Same deal, implement, gate with experimental flag, add to some of the
automated tests.  I don't really see a reason not to use the same flag
as above.

We can certainly implement the move-range primitive with unit tests
before there are any users.  Adding coverage to the existing
objectstore tests would suffice here.

Explicit missing set can be implemented now, same deal as above --
might as well even use the same feature bit.

The TPC protocol outlined above can actually be implemented an append
only EC pool.  Same deal as above, can even use the same feature bit.

The RADOS flag to suppress the read op user version return can be
implemented immediately.  Mostly just needs unit tests.

The version vector problem is an interesting one.  For append only EC
pools, it would be pointless since all writes increase the size and
therefore update the object_info.  We could do it for replicated pools
though.  It's a bit silly since all "shards" see all writes, but it
would still let us implement and partially test the augmented backfill
code as well as the extra pg log entry fields -- this depends on the
explicit pg log entry branch having already merged.  It's not entirely
clear to me that this one is worth doing seperately.  It's enough code
that I'd really prefer to get it done independently, but it's also a
fair amount of scaffolding that will be later discarded.

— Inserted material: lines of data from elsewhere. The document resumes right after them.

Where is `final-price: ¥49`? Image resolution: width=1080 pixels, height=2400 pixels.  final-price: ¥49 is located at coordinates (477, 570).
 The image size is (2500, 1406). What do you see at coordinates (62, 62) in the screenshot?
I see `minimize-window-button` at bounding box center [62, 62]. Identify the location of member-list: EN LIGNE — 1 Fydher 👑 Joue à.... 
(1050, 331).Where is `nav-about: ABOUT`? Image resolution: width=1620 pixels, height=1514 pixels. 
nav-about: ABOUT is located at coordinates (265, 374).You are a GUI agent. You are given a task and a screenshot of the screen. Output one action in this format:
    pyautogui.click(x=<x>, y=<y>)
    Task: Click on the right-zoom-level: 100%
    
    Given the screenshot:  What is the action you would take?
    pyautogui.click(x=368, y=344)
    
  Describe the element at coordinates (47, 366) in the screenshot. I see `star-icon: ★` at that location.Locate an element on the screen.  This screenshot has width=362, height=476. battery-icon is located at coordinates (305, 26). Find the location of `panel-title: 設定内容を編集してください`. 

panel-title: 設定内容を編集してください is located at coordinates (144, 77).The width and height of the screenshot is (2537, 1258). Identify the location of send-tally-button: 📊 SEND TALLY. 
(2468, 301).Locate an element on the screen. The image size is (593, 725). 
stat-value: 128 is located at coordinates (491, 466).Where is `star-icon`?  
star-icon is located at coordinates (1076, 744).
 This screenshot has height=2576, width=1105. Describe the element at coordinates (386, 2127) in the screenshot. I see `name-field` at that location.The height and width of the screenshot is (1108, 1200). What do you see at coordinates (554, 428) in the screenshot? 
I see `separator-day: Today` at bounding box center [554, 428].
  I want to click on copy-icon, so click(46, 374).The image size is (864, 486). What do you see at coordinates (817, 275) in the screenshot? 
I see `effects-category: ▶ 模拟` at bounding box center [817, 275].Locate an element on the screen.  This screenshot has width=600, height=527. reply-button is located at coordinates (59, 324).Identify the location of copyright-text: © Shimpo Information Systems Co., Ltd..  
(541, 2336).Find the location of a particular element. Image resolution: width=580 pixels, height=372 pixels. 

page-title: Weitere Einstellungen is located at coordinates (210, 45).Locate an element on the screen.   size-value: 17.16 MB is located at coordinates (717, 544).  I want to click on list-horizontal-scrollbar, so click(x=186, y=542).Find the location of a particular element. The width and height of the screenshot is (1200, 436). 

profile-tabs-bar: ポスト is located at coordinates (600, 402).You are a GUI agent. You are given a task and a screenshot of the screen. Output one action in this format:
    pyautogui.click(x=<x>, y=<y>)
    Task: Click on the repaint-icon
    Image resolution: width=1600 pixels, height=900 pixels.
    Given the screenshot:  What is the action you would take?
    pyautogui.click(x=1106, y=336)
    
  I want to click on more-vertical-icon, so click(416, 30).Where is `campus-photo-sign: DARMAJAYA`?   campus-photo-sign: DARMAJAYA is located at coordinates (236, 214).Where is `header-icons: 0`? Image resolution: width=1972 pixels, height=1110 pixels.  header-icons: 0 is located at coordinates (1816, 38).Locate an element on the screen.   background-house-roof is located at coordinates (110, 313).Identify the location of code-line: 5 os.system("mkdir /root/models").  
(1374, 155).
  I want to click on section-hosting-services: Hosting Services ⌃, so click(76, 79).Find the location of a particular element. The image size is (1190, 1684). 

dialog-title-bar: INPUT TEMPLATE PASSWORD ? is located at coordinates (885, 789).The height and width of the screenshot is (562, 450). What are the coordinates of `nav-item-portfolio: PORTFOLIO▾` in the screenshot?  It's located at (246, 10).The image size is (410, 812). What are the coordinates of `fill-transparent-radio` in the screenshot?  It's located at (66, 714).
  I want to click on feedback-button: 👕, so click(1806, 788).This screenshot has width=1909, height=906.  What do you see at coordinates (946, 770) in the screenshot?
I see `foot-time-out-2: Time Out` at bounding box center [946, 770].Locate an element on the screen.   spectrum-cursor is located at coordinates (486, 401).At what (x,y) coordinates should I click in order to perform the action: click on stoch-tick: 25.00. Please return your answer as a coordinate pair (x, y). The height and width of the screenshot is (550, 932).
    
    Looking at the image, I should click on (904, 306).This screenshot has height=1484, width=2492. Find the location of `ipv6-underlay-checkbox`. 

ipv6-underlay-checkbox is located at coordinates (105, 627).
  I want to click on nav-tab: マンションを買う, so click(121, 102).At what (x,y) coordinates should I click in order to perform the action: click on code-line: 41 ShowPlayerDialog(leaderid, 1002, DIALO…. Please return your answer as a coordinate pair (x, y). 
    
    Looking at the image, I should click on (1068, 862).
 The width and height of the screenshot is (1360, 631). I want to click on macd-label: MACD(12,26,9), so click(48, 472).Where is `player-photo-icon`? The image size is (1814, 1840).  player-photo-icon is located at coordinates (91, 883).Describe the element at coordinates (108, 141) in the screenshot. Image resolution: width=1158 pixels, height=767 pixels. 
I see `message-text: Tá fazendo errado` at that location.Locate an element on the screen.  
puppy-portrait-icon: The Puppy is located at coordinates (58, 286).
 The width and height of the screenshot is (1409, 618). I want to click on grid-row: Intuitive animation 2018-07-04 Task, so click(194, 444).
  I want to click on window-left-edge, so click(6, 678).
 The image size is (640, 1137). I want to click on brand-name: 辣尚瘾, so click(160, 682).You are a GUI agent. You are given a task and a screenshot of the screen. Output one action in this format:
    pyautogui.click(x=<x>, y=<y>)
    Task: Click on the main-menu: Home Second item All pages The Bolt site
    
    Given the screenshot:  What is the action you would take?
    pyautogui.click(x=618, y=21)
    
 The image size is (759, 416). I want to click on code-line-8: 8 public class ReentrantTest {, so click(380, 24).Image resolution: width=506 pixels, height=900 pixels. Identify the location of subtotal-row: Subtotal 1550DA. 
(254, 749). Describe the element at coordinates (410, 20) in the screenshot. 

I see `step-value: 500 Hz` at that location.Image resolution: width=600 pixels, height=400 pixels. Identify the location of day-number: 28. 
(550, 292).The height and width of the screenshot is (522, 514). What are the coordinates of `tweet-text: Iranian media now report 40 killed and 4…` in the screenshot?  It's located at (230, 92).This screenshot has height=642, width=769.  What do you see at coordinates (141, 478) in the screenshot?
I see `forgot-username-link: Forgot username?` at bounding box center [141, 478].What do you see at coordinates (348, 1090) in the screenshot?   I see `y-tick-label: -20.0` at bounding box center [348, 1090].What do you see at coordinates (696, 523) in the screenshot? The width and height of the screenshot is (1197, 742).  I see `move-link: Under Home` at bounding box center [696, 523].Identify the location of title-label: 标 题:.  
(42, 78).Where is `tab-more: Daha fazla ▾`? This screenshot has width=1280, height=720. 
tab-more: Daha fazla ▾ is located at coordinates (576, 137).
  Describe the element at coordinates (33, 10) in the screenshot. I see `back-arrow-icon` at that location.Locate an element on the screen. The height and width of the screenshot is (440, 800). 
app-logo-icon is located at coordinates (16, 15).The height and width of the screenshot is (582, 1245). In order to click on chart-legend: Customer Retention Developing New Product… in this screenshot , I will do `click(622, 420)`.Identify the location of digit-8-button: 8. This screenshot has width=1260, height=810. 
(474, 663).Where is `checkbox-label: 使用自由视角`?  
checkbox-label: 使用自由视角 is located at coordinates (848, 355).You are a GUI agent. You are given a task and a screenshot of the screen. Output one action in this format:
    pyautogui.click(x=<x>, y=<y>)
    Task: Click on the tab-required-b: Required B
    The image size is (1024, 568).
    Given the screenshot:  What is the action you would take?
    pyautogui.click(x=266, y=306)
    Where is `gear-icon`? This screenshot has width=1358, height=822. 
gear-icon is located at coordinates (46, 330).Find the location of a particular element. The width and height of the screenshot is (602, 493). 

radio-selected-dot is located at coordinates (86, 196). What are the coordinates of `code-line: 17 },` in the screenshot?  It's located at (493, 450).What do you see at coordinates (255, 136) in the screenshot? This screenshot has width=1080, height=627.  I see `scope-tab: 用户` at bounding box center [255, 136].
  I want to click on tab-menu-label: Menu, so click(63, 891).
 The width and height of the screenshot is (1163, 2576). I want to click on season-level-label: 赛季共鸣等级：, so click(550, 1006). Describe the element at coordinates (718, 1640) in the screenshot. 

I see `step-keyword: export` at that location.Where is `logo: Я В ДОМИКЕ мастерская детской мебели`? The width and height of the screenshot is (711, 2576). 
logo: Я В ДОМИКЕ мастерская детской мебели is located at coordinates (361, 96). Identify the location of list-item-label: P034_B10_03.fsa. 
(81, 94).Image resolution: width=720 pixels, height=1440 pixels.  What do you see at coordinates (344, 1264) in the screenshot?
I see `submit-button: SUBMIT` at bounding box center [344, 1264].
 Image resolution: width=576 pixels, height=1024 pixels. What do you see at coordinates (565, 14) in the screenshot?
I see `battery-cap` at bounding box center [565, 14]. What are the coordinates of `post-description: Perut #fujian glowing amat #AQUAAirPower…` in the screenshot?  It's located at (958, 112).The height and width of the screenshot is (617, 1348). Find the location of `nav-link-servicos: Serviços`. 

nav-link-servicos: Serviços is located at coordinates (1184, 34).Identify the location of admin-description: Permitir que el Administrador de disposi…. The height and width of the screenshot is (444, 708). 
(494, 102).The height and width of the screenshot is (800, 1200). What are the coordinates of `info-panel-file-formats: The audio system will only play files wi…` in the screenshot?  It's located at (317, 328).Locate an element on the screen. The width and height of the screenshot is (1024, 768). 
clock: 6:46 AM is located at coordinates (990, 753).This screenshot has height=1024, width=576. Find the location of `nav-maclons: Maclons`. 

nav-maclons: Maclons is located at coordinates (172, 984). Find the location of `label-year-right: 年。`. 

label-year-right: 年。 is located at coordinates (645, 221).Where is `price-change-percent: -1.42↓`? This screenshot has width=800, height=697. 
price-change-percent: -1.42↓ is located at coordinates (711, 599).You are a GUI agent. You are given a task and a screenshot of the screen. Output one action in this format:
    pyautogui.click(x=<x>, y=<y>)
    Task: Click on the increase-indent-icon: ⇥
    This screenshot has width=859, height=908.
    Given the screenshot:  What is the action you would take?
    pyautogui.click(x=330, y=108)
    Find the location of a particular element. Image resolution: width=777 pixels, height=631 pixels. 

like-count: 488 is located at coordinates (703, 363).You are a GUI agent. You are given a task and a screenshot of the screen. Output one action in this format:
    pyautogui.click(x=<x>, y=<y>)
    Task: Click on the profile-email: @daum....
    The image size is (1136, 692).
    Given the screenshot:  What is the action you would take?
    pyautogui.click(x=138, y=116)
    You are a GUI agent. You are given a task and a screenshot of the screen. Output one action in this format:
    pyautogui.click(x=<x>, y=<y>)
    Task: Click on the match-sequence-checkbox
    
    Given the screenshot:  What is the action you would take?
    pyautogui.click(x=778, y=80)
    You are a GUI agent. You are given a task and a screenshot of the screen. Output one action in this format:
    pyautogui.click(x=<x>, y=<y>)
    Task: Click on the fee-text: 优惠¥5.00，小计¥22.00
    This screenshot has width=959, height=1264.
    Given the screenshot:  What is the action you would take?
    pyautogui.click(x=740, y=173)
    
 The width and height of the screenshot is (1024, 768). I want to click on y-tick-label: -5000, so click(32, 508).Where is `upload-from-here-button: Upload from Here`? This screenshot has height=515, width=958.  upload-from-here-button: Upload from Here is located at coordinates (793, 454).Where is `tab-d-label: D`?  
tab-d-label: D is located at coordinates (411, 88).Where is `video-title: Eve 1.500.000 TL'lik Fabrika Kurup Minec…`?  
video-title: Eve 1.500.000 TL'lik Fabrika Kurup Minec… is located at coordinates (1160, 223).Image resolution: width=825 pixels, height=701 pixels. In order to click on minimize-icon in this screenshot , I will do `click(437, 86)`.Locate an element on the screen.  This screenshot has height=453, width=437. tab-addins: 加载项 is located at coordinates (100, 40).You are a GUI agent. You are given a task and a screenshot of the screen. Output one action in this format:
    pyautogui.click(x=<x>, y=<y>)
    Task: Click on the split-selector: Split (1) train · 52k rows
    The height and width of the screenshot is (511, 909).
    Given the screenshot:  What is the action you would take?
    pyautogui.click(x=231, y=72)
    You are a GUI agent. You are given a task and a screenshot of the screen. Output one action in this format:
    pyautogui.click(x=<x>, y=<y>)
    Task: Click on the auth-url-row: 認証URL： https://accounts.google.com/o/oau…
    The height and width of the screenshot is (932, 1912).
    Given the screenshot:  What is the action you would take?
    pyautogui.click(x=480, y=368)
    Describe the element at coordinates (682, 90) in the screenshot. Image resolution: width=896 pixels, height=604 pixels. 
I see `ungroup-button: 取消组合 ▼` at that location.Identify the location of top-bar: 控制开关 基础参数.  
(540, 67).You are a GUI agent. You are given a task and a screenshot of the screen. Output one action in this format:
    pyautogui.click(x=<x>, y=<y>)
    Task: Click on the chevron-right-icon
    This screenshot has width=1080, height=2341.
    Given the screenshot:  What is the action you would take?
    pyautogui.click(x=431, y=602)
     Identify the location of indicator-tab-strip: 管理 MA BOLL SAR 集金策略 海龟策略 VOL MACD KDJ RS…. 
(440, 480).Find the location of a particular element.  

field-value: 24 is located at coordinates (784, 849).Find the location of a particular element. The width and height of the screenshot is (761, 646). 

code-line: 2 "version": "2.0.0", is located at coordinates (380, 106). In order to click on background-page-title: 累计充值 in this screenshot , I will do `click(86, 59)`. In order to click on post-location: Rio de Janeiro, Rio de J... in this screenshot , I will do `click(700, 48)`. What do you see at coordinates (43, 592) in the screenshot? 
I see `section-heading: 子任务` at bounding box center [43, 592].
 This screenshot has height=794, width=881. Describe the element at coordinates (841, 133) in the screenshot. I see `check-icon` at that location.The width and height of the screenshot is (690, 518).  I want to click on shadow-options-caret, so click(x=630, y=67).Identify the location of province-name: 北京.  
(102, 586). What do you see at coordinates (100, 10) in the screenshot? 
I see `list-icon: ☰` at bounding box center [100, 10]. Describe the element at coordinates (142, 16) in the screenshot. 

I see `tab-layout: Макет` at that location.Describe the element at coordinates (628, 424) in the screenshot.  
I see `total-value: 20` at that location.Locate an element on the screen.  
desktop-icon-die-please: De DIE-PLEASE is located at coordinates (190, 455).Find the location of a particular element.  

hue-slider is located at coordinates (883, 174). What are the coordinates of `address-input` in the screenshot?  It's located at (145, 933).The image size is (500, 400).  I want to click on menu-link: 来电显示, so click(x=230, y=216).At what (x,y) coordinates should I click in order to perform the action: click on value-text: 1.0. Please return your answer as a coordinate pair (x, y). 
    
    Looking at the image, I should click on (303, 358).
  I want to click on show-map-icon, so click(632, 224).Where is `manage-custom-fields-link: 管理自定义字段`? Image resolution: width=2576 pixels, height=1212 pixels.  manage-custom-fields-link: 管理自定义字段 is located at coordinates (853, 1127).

PGLog entries need to be able to record the participants and log
comparison needs to be modified to extend logs with entries they
wouldn't have witnessed.  This logic should be abstracted behind
PGLog so it can be unittested -- that would let us test it somewhat
before the actual ec overwrites code merges.

Whatever needs to happen to the ec plugin interface can probably be
done independently of the rest of this (pending resolution of
questions below).

The actual nuts and bolts of performing the ec overwrite it seems to
me can't be productively tested (and therefore implemented) until the
above are complete, so best to get all of the supporting code in
first.

Open Questions
==============

Is there a code we should be using that would let us compute a parity
delta without rereading and reencoding the full stripe?  If so, is it
the kind of thing we need to design for now, or can it be reasonably
put off?

What needs to happen to the EC plugin interface?